Exercise aim = Render each nonblank line of the material below as a row in a Markdown table with the columns "Row" and "Material line".

Records provided =
******************************

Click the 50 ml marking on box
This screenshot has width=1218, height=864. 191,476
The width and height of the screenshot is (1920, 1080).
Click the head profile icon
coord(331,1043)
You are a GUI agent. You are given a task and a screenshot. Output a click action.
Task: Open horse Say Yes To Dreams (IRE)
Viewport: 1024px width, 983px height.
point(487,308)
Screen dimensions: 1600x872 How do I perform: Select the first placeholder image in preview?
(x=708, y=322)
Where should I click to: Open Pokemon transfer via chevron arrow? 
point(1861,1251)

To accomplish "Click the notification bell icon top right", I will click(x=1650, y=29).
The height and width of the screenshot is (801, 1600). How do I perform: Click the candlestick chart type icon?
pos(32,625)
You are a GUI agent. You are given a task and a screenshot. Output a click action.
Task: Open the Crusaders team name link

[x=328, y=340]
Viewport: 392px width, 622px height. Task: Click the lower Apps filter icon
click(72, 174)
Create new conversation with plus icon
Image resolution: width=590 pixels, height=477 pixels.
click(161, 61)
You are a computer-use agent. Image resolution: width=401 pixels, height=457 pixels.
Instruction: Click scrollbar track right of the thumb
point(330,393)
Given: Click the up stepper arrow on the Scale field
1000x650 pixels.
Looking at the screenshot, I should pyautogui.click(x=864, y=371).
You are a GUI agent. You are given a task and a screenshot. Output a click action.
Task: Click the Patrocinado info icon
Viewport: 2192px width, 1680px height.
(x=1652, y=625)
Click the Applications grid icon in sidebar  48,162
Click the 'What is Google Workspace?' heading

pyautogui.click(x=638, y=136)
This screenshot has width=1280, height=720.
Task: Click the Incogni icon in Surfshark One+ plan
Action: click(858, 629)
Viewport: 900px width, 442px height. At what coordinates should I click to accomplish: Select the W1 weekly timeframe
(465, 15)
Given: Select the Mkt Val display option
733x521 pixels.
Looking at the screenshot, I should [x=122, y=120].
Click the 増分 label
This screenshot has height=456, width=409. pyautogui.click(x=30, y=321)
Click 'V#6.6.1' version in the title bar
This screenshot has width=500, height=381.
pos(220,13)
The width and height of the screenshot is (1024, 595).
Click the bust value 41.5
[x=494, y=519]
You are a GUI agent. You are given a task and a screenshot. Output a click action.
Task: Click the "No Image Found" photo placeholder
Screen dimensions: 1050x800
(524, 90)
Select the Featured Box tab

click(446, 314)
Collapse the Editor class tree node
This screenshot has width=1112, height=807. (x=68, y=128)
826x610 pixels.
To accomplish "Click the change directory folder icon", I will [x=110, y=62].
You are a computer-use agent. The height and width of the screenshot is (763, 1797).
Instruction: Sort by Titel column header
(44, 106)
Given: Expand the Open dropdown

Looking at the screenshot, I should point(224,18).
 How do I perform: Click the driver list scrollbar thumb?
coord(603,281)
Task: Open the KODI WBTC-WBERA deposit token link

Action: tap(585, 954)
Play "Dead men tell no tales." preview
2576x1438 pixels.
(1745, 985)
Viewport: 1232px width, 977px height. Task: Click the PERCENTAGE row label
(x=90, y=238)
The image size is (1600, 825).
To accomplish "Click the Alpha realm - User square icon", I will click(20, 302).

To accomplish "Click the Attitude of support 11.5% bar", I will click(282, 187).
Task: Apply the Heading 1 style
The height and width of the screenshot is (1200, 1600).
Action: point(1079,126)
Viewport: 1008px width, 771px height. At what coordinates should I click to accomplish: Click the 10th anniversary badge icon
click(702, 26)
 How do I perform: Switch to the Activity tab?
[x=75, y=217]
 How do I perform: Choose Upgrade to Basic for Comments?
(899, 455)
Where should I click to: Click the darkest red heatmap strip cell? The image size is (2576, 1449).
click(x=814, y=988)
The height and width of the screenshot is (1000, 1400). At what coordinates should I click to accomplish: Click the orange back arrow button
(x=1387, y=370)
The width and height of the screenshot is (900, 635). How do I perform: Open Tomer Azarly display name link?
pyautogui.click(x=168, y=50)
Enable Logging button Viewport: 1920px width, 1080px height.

******************************

Problem solution =
| Row | Material line |
|---|---|
| 1 | Click the 50 ml marking on box |
| 2 | This screenshot has width=1218, height=864. 191,476 |
| 3 | The width and height of the screenshot is (1920, 1080). |
| 4 | Click the head profile icon |
| 5 | coord(331,1043) |
| 6 | You are a GUI agent. You are given a task and a screenshot. Output a click action. |
| 7 | Task: Open horse Say Yes To Dreams (IRE) |
| 8 | Viewport: 1024px width, 983px height. |
| 9 | point(487,308) |
| 10 | Screen dimensions: 1600x872 How do I perform: Select the first placeholder image in preview? |
| 11 | (x=708, y=322) |
| 12 | Where should I click to: Open Pokemon transfer via chevron arrow?  |
| 13 | point(1861,1251) |
| 14 | To accomplish "Click the notification bell icon top right", I will click(x=1650, y=29). |
| 15 | The height and width of the screenshot is (801, 1600). How do I perform: Click the candlestick chart type icon? |
| 16 | pos(32,625) |
| 17 | You are a GUI agent. You are given a task and a screenshot. Output a click action. |
| 18 | Task: Open the Crusaders team name link |
| 19 | [x=328, y=340] |
| 20 | Viewport: 392px width, 622px height. Task: Click the lower Apps filter icon |
| 21 | click(72, 174) |
| 22 | Create new conversation with plus icon |
| 23 | Image resolution: width=590 pixels, height=477 pixels. |
| 24 | click(161, 61) |
| 25 | You are a computer-use agent. Image resolution: width=401 pixels, height=457 pixels. |
| 26 | Instruction: Click scrollbar track right of the thumb |
| 27 | point(330,393) |
| 28 | Given: Click the up stepper arrow on the Scale field |
| 29 | 1000x650 pixels. |
| 30 | Looking at the screenshot, I should pyautogui.click(x=864, y=371). |
| 31 | You are a GUI agent. You are given a task and a screenshot. Output a click action. |
| 32 | Task: Click the Patrocinado info icon |
| 33 | Viewport: 2192px width, 1680px height. |
| 34 | (x=1652, y=625) |
| 35 | Click the Applications grid icon in sidebar  48,162 |
| 36 | Click the 'What is Google Workspace?' heading |
| 37 | pyautogui.click(x=638, y=136) |
| 38 | This screenshot has width=1280, height=720. |
| 39 | Task: Click the Incogni icon in Surfshark One+ plan |
| 40 | Action: click(858, 629) |
| 41 | Viewport: 900px width, 442px height. At what coordinates should I click to accomplish: Select the W1 weekly timeframe |
| 42 | (465, 15) |
| 43 | Given: Select the Mkt Val display option |
| 44 | 733x521 pixels. |
| 45 | Looking at the screenshot, I should [x=122, y=120]. |
| 46 | Click the 増分 label |
| 47 | This screenshot has height=456, width=409. pyautogui.click(x=30, y=321) |
| 48 | Click 'V#6.6.1' version in the title bar |
| 49 | This screenshot has width=500, height=381. |
| 50 | pos(220,13) |
| 51 | The width and height of the screenshot is (1024, 595). |
| 52 | Click the bust value 41.5 |
| 53 | [x=494, y=519] |
| 54 | You are a GUI agent. You are given a task and a screenshot. Output a click action. |
| 55 | Task: Click the "No Image Found" photo placeholder |
| 56 | Screen dimensions: 1050x800 |
| 57 | (524, 90) |
| 58 | Select the Featured Box tab |
| 59 | click(446, 314) |
| 60 | Collapse the Editor class tree node |
| 61 | This screenshot has width=1112, height=807. (x=68, y=128) |
| 62 | 826x610 pixels. |
| 63 | To accomplish "Click the change directory folder icon", I will [x=110, y=62]. |
| 64 | You are a computer-use agent. The height and width of the screenshot is (763, 1797). |
| 65 | Instruction: Sort by Titel column header |
| 66 | (44, 106) |
| 67 | Given: Expand the Open dropdown |
| 68 | Looking at the screenshot, I should point(224,18). |
| 69 |  How do I perform: Click the driver list scrollbar thumb? |
| 70 | coord(603,281) |
| 71 | Task: Open the KODI WBTC-WBERA deposit token link |
| 72 | Action: tap(585, 954) |
| 73 | Play "Dead men tell no tales." preview |
| 74 | 2576x1438 pixels. |
| 75 | (1745, 985) |
| 76 | Viewport: 1232px width, 977px height. Task: Click the PERCENTAGE row label |
| 77 | (x=90, y=238) |
| 78 | The image size is (1600, 825). |
| 79 | To accomplish "Click the Alpha realm - User square icon", I will click(20, 302). |
| 80 | To accomplish "Click the Attitude of support 11.5% bar", I will click(282, 187). |
| 81 | Task: Apply the Heading 1 style |
| 82 | The height and width of the screenshot is (1200, 1600). |
| 83 | Action: point(1079,126) |
| 84 | Viewport: 1008px width, 771px height. At what coordinates should I click to accomplish: Click the 10th anniversary badge icon |
| 85 | click(702, 26) |
| 86 |  How do I perform: Switch to the Activity tab? |
| 87 | [x=75, y=217] |
| 88 |  How do I perform: Choose Upgrade to Basic for Comments? |
| 89 | (899, 455) |
| 90 | Where should I click to: Click the darkest red heatmap strip cell? The image size is (2576, 1449). |
| 91 | click(x=814, y=988) |
| 92 | The height and width of the screenshot is (1000, 1400). At what coordinates should I click to accomplish: Click the orange back arrow button |
| 93 | (x=1387, y=370) |
| 94 | The width and height of the screenshot is (900, 635). How do I perform: Open Tomer Azarly display name link? |
| 95 | pyautogui.click(x=168, y=50) |
| 96 | Enable Logging button Viewport: 1920px width, 1080px height. |